What the task asks - Write out each of the following entries word for word.

Listed records -
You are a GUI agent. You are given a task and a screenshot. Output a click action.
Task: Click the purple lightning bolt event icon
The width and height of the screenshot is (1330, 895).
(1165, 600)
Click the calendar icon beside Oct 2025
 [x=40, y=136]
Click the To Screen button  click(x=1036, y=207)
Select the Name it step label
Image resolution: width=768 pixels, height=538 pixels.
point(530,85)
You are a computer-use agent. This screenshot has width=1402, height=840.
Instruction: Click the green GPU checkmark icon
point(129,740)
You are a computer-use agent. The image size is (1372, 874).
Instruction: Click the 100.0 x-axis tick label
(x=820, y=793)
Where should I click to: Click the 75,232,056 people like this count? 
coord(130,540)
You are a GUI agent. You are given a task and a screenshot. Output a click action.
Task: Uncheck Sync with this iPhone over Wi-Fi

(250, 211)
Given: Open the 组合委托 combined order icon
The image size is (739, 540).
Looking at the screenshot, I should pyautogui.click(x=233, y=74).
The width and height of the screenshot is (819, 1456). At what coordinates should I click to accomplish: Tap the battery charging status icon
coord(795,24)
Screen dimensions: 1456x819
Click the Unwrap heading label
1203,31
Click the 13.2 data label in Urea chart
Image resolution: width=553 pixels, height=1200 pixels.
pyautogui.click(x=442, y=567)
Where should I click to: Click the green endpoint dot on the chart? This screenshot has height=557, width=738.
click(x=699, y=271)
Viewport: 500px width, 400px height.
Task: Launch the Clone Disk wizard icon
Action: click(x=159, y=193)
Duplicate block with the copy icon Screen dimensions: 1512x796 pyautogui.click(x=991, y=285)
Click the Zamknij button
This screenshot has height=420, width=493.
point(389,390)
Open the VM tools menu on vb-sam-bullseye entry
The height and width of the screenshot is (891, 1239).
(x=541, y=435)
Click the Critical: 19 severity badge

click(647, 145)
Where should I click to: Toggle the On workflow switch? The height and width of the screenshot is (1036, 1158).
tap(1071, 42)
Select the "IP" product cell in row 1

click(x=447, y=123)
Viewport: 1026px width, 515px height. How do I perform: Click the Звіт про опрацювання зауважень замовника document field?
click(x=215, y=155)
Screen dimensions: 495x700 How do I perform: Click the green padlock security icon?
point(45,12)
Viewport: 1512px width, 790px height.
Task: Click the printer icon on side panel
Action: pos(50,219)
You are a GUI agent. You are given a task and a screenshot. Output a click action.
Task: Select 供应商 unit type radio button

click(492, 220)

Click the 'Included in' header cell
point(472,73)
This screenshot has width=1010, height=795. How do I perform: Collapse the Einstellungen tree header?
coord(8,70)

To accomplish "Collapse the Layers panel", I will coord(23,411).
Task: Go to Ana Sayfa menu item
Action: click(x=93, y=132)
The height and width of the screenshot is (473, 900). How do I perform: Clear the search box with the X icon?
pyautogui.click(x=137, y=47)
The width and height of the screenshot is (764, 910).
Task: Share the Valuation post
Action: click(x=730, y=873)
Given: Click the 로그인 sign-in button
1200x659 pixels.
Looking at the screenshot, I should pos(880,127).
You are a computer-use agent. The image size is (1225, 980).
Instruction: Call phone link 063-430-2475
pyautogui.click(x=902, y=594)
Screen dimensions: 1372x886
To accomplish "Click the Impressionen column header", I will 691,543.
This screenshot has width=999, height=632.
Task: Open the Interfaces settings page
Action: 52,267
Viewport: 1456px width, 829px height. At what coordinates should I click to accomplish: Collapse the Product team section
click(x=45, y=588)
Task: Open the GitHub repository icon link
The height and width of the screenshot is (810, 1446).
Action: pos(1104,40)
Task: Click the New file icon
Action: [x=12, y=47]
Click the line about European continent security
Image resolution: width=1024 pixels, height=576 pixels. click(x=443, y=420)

Task result -
You are a GUI agent. You are given a task and a screenshot. Output a click action.
Task: Click the purple lightning bolt event icon
The width and height of the screenshot is (1330, 895).
(1165, 600)
Click the calendar icon beside Oct 2025
 [x=40, y=136]
Click the To Screen button  click(x=1036, y=207)
Select the Name it step label
Image resolution: width=768 pixels, height=538 pixels.
point(530,85)
You are a computer-use agent. This screenshot has width=1402, height=840.
Instruction: Click the green GPU checkmark icon
point(129,740)
You are a computer-use agent. The image size is (1372, 874).
Instruction: Click the 100.0 x-axis tick label
(x=820, y=793)
Where should I click to: Click the 75,232,056 people like this count? 
coord(130,540)
You are a GUI agent. You are given a task and a screenshot. Output a click action.
Task: Uncheck Sync with this iPhone over Wi-Fi

(250, 211)
Given: Open the 组合委托 combined order icon
The image size is (739, 540).
Looking at the screenshot, I should pyautogui.click(x=233, y=74).
The width and height of the screenshot is (819, 1456). At what coordinates should I click to accomplish: Tap the battery charging status icon
coord(795,24)
Screen dimensions: 1456x819
Click the Unwrap heading label
1203,31
Click the 13.2 data label in Urea chart
Image resolution: width=553 pixels, height=1200 pixels.
pyautogui.click(x=442, y=567)
Where should I click to: Click the green endpoint dot on the chart? This screenshot has height=557, width=738.
click(x=699, y=271)
Viewport: 500px width, 400px height.
Task: Launch the Clone Disk wizard icon
Action: click(x=159, y=193)
Duplicate block with the copy icon Screen dimensions: 1512x796 pyautogui.click(x=991, y=285)
Click the Zamknij button
This screenshot has height=420, width=493.
point(389,390)
Open the VM tools menu on vb-sam-bullseye entry
The height and width of the screenshot is (891, 1239).
(x=541, y=435)
Click the Critical: 19 severity badge

click(647, 145)
Where should I click to: Toggle the On workflow switch? The height and width of the screenshot is (1036, 1158).
tap(1071, 42)
Select the "IP" product cell in row 1

click(x=447, y=123)
Viewport: 1026px width, 515px height. How do I perform: Click the Звіт про опрацювання зауважень замовника document field?
click(x=215, y=155)
Screen dimensions: 495x700 How do I perform: Click the green padlock security icon?
point(45,12)
Viewport: 1512px width, 790px height.
Task: Click the printer icon on side panel
Action: pos(50,219)
You are a GUI agent. You are given a task and a screenshot. Output a click action.
Task: Select 供应商 unit type radio button

click(492, 220)

Click the 'Included in' header cell
point(472,73)
This screenshot has width=1010, height=795. How do I perform: Collapse the Einstellungen tree header?
coord(8,70)

To accomplish "Collapse the Layers panel", I will coord(23,411).
Task: Go to Ana Sayfa menu item
Action: click(x=93, y=132)
The height and width of the screenshot is (473, 900). How do I perform: Clear the search box with the X icon?
pyautogui.click(x=137, y=47)
The width and height of the screenshot is (764, 910).
Task: Share the Valuation post
Action: click(x=730, y=873)
Given: Click the 로그인 sign-in button
1200x659 pixels.
Looking at the screenshot, I should pos(880,127).
You are a computer-use agent. The image size is (1225, 980).
Instruction: Call phone link 063-430-2475
pyautogui.click(x=902, y=594)
Screen dimensions: 1372x886
To accomplish "Click the Impressionen column header", I will 691,543.
This screenshot has width=999, height=632.
Task: Open the Interfaces settings page
Action: 52,267
Viewport: 1456px width, 829px height. At what coordinates should I click to accomplish: Collapse the Product team section
click(x=45, y=588)
Task: Open the GitHub repository icon link
The height and width of the screenshot is (810, 1446).
Action: pos(1104,40)
Task: Click the New file icon
Action: [x=12, y=47]
Click the line about European continent security
Image resolution: width=1024 pixels, height=576 pixels. click(x=443, y=420)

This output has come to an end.